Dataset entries
....

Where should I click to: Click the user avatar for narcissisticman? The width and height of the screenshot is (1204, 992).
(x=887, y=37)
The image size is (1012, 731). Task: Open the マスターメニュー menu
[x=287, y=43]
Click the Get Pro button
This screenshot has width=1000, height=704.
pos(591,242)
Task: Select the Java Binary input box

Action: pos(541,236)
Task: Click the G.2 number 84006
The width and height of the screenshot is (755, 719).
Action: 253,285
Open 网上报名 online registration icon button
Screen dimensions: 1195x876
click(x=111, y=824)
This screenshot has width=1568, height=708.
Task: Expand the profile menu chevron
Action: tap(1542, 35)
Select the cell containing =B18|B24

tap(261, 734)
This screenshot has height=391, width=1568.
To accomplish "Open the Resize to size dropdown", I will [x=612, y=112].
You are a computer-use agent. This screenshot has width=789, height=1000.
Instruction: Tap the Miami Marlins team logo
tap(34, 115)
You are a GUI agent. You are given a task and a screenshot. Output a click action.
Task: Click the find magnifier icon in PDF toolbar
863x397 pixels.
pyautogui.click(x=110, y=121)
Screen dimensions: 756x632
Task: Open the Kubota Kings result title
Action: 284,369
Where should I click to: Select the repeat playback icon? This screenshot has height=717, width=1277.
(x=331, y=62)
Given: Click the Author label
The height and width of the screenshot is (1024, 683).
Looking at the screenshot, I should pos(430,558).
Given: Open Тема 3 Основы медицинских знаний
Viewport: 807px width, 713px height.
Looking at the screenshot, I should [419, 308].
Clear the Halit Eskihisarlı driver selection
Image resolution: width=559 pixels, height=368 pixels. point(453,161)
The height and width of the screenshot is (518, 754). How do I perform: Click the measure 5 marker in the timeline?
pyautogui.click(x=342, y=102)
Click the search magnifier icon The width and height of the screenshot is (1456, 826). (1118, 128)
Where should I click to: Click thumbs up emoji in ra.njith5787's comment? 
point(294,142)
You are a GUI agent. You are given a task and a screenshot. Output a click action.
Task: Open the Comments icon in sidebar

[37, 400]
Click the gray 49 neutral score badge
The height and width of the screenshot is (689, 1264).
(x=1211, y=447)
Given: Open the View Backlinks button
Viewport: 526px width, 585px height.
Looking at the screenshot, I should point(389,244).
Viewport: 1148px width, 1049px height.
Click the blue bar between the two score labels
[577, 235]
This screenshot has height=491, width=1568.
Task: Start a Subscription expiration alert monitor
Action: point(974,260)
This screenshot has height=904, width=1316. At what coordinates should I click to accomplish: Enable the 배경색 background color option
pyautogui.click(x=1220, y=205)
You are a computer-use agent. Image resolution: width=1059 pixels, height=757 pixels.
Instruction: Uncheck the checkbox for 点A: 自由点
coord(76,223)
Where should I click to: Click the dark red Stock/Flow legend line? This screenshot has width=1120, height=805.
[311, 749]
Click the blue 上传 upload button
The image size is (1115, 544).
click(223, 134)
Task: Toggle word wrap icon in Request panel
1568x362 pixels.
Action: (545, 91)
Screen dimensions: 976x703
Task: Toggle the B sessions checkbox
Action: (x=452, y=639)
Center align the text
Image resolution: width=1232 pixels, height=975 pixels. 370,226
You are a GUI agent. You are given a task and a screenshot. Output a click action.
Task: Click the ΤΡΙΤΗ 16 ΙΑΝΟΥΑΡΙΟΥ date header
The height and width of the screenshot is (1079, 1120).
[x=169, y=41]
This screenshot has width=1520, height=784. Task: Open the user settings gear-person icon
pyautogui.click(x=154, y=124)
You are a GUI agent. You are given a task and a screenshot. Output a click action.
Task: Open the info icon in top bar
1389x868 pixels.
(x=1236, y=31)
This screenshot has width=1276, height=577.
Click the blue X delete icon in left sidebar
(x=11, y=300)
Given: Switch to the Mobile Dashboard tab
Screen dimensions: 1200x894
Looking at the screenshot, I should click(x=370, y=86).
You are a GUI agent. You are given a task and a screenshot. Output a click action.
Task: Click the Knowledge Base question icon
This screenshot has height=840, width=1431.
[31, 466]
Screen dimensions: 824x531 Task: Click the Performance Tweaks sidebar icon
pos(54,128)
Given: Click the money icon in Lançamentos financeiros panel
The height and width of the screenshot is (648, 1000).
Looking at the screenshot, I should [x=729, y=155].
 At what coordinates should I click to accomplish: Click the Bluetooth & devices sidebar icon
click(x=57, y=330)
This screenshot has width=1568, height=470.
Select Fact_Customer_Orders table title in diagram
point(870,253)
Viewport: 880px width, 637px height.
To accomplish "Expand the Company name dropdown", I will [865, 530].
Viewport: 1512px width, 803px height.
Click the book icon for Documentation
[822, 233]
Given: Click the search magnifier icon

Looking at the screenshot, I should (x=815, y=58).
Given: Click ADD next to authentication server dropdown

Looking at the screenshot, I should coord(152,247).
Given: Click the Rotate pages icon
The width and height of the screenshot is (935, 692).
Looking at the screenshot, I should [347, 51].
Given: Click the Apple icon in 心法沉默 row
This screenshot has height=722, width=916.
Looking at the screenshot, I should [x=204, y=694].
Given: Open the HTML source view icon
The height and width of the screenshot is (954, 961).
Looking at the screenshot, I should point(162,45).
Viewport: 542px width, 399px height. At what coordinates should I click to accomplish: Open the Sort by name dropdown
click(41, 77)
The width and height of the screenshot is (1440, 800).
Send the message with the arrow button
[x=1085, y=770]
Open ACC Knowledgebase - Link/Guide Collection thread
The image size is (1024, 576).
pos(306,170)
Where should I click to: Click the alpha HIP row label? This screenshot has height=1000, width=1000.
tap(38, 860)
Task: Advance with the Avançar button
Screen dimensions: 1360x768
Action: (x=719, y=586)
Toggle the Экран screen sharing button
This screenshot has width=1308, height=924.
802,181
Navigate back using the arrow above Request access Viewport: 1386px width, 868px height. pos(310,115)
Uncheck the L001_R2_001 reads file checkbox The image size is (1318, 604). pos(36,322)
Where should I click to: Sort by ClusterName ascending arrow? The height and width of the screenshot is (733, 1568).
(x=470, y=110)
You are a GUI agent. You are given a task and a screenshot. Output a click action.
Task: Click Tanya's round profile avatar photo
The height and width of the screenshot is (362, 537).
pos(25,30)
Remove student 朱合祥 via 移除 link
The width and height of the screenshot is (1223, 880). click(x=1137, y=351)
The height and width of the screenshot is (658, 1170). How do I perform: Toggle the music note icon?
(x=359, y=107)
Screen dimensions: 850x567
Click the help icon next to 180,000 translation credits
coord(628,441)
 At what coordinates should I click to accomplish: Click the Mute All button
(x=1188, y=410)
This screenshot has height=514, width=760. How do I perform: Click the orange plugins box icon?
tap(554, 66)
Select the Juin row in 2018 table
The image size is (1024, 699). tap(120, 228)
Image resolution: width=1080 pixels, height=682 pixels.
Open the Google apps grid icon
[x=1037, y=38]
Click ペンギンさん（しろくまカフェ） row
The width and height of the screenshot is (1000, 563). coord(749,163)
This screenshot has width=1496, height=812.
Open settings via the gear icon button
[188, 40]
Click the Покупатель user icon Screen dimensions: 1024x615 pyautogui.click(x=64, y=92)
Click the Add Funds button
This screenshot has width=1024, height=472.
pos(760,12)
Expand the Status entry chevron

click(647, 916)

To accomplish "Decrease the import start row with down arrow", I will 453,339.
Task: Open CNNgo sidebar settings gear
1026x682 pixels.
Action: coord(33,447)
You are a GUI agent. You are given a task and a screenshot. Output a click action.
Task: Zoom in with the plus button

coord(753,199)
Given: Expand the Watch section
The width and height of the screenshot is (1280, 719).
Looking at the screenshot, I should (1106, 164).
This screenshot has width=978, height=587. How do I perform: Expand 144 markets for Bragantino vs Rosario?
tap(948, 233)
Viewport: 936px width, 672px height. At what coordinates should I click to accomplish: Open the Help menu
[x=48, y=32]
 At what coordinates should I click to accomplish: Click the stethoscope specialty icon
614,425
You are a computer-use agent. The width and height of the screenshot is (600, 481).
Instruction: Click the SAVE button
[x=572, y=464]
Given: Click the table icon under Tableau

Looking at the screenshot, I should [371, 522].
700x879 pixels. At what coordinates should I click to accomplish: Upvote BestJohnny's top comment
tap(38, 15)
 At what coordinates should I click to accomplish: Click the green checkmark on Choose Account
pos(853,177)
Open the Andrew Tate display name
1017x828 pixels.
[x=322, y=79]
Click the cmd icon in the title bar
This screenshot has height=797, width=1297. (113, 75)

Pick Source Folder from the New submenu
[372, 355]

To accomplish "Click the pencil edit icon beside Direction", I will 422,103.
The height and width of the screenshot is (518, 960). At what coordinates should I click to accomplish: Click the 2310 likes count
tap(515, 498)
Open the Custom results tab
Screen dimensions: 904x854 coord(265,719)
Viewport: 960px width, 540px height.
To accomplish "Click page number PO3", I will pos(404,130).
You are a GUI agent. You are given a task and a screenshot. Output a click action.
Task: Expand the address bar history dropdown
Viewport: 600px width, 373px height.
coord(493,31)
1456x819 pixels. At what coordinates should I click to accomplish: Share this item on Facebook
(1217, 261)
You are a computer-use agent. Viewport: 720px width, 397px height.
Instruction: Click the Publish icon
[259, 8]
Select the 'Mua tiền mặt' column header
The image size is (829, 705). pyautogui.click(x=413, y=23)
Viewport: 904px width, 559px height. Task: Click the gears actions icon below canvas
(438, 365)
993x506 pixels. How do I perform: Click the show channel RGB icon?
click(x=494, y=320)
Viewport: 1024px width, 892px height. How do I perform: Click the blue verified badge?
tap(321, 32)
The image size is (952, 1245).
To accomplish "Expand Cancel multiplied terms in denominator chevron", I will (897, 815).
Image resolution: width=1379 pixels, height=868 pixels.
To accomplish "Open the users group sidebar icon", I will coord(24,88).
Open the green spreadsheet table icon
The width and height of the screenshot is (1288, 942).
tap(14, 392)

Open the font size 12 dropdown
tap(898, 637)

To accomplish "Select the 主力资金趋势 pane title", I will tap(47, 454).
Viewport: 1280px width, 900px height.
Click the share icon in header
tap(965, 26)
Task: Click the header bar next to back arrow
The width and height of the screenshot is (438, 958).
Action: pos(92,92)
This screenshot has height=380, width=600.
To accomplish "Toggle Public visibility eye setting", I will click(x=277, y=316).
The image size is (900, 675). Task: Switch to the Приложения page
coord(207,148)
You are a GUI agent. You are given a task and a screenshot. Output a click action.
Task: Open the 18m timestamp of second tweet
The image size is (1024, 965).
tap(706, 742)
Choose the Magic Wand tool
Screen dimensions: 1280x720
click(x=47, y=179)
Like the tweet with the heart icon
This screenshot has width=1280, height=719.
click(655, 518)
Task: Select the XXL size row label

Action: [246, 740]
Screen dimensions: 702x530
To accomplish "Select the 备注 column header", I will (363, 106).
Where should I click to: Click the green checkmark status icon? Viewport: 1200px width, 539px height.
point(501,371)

....

• [Problem statement]: Reply with one number, the count of lines in the data that contain "tweet".

• [Exercise solution]: 2